It's interesting to see how the ancestral "homeland" of much of the Chinese diaspora in the US has become such a huge sprawling region in these photos, when back in the days of the emigration away into the Gold Rushes of California, and the Chinatowns of the western world, from the late 1800s until a couple generations ago, the Pearl River delta would have been such an agrarian area and rural, losing people to emigration, compared to the bustling metropolises of NYC, Chicago, LA and San Francisco where some Chinatowns would be founded in.

Times must have changed a lot since then...
read this article: seems that the impoverished peasantry is still there, but has moved to places like Shenzhen to work in factories for global supply chains Instead of moving to San Francisco to start laundromats and work in gold mines


Quote:
Workers in Shenzhen, China, toil day and night sewing clothes, building iPhones and iPads, constructing skyscrapers and new subway lines, and cleaning hotel rooms for global capitalists negotiating business deals. During a recent visit to Hong Kong and mainland China, I explored labor relations in this city of 13 million that has been at the heart of the nation’s industrialization miracle. A booming factory town, Shenzhen feels in some ways as I imagined New York City or Chicago one hundred years ago: their neighborhoods overflowing with working people and families, the streets jammed with traffic, peddlers of various kinds shouting out their deals and tempting you to buy.
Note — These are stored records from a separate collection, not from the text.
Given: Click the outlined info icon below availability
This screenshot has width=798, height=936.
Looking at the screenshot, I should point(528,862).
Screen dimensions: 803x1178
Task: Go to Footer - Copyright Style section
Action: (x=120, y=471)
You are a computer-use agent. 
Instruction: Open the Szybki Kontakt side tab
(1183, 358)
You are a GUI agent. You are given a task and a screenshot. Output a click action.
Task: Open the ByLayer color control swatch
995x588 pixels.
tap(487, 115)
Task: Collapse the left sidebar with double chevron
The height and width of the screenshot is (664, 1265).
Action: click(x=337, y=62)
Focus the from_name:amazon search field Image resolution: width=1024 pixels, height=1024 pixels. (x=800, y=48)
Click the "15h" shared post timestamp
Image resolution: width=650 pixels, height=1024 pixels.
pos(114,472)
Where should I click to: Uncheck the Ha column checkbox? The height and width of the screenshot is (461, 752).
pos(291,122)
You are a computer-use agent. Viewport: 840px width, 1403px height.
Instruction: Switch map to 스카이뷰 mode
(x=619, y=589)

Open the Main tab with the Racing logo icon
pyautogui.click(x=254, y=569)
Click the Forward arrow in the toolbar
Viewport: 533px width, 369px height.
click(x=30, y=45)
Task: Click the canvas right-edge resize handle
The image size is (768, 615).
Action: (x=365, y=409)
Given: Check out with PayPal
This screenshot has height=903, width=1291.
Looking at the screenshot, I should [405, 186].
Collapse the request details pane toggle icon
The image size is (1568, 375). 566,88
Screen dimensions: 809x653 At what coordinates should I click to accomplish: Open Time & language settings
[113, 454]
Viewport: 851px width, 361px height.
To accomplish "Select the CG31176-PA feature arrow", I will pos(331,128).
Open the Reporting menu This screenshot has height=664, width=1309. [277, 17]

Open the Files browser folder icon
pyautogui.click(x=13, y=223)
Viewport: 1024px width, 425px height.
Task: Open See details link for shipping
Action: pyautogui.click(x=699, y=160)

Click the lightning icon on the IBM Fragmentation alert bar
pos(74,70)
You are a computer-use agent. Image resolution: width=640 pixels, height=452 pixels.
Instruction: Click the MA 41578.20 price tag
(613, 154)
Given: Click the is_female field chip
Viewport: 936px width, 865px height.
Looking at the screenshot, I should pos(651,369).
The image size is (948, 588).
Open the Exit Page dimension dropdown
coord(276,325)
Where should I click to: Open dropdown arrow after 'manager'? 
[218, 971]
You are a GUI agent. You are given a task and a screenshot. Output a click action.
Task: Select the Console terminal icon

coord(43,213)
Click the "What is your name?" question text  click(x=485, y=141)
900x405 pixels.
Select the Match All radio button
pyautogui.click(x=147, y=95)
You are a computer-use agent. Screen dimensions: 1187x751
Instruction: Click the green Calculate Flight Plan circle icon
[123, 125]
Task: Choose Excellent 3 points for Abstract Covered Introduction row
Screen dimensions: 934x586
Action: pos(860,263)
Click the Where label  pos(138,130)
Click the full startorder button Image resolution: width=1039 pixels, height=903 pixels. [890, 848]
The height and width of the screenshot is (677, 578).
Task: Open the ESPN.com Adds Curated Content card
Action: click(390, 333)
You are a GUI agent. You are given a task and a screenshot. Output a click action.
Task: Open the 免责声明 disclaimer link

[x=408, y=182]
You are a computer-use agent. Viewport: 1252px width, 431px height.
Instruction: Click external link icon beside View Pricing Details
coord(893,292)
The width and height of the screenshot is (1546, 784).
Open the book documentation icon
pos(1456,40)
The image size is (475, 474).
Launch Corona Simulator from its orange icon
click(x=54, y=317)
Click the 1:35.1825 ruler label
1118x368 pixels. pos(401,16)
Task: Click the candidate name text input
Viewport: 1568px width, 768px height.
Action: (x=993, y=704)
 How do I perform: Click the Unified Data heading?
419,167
In each blossoming industrial cityscape, migrants, often from peasant backgrounds, mingle and bustle across the crowded sidewalks and streets. But whereas New York City’s industrial working class in the early twentieth century was composed of immigrants from across Europe, Asia, and the Caribbean, Shenzhen workers are mostly internal migrants from China’s countryside—they are China’s famed “peasant-workers,” as they are commonly known. Forming a class of nearly 290 million people, according to China Labour Bulletin, the peasant-workers constitute 35 per cent of China’s total working population (810 million) and have become central to the success story of Chinese capitalism.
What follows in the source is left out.